[[ Raw data open ]]
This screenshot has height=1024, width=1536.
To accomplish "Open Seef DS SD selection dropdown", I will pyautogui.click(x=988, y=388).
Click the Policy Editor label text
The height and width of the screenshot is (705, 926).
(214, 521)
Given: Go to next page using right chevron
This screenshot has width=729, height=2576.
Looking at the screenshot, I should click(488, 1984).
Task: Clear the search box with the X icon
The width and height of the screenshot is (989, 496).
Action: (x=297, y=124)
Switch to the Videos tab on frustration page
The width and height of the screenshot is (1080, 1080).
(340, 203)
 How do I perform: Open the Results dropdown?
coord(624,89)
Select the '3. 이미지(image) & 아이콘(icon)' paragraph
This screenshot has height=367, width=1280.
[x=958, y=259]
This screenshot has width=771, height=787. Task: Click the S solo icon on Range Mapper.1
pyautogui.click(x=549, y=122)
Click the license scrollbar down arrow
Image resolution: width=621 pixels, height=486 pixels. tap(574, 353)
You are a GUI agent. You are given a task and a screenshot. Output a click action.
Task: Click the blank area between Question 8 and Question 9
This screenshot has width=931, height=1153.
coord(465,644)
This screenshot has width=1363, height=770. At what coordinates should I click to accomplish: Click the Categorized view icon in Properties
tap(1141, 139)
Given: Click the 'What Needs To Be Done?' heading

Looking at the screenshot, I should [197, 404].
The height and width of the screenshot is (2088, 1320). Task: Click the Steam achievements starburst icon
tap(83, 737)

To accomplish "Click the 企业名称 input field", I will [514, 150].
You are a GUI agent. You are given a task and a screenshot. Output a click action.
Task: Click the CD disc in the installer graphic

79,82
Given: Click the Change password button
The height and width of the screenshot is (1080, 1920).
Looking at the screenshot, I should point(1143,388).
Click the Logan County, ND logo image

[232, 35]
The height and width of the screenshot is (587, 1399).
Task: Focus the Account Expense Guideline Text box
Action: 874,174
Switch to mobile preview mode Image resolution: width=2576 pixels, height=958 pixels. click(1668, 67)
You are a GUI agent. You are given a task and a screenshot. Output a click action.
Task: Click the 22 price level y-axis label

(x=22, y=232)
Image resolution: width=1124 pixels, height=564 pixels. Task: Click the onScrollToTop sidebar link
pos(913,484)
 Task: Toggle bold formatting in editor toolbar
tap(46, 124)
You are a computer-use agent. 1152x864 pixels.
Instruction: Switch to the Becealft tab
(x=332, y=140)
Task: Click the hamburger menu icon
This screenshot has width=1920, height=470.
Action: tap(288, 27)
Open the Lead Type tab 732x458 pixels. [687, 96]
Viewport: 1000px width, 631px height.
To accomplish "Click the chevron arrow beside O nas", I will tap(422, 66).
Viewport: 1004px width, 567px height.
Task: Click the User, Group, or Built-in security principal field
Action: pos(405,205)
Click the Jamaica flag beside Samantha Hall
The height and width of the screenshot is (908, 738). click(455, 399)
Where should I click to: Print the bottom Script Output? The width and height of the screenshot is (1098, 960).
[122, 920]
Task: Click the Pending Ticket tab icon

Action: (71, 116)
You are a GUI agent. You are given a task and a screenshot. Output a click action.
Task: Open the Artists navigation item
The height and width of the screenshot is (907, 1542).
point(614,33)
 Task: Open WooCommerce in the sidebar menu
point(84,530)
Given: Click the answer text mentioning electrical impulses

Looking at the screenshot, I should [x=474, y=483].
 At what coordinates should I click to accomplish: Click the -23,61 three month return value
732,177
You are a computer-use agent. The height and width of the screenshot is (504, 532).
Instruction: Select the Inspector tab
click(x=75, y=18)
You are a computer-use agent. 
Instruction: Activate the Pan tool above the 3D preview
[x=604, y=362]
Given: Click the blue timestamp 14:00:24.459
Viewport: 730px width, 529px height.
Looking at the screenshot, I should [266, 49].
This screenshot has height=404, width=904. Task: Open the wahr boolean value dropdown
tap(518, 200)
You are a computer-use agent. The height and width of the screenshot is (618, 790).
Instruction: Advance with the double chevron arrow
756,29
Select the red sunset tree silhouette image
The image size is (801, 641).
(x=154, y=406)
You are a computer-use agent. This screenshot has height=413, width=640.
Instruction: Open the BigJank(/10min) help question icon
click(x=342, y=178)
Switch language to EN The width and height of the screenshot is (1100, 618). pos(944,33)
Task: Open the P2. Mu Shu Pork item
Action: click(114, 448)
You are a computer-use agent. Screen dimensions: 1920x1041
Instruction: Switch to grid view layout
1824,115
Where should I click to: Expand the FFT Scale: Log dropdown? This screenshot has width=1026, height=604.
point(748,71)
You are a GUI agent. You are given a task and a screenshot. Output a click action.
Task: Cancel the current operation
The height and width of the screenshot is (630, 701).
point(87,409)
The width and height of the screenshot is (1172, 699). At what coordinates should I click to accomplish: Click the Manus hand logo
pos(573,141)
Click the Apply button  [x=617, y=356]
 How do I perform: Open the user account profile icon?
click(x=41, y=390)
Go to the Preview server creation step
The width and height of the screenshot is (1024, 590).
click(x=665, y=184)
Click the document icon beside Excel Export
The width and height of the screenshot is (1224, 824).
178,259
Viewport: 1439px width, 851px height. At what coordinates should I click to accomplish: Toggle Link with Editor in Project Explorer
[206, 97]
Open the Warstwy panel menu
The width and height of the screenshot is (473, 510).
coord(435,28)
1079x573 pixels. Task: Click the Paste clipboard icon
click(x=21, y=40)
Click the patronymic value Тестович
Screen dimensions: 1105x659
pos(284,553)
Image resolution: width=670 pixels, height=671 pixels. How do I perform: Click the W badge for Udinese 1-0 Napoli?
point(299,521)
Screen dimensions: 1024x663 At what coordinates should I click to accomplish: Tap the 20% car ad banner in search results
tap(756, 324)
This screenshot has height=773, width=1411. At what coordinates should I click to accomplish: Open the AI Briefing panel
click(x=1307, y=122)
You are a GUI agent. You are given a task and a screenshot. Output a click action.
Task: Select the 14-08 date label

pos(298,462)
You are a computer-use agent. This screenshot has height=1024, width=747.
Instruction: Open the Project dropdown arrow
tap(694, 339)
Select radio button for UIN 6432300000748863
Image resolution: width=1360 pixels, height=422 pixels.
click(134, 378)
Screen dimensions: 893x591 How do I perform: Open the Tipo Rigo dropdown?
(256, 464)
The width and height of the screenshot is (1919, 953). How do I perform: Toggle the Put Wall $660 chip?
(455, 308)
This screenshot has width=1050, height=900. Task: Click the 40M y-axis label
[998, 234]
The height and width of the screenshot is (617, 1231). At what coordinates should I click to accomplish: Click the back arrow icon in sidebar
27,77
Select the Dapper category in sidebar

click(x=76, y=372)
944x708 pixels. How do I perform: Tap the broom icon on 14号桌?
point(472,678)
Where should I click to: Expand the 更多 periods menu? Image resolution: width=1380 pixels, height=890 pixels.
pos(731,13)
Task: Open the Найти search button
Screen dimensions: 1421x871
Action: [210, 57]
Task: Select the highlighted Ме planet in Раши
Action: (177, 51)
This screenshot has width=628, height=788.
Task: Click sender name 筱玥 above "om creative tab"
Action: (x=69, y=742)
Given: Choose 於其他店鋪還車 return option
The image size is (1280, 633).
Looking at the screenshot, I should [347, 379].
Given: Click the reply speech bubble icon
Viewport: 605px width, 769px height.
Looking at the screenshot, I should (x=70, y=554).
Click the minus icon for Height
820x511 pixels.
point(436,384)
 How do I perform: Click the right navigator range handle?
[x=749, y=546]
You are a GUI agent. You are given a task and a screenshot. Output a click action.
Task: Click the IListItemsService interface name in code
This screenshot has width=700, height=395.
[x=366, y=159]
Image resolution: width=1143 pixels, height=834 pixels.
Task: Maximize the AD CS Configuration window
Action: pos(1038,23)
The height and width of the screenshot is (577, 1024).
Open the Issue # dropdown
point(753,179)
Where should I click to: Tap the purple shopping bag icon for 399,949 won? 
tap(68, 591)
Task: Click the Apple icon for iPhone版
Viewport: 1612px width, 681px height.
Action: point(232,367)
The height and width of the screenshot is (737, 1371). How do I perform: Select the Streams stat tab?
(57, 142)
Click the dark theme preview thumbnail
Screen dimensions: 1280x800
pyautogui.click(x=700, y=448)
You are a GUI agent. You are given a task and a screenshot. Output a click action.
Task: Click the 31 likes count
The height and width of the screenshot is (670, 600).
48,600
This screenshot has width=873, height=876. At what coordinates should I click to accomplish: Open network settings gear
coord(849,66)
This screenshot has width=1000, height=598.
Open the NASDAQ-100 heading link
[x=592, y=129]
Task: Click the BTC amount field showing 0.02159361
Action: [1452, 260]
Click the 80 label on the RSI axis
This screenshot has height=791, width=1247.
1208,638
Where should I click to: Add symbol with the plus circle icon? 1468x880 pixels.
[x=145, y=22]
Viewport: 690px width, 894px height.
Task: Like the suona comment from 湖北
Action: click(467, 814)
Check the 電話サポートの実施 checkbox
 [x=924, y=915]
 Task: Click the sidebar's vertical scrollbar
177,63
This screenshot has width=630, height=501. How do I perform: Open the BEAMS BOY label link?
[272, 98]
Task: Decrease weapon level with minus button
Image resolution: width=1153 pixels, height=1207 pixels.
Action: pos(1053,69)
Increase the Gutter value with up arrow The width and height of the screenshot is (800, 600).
[[ Raw data closed ]]
== Your task ==
Look above for the line with "Where should I click to: Expand the FFT"; retype exactly that line, every line after it up to the line with "Click the Apply", and that line too, nothing else.

== Solution to this exercise ==
Where should I click to: Expand the FFT Scale: Log dropdown? This screenshot has width=1026, height=604.
point(748,71)
You are a GUI agent. You are given a task and a screenshot. Output a click action.
Task: Cancel the current operation
The height and width of the screenshot is (630, 701).
point(87,409)
The width and height of the screenshot is (1172, 699). At what coordinates should I click to accomplish: Click the Manus hand logo
pos(573,141)
Click the Apply button  [x=617, y=356]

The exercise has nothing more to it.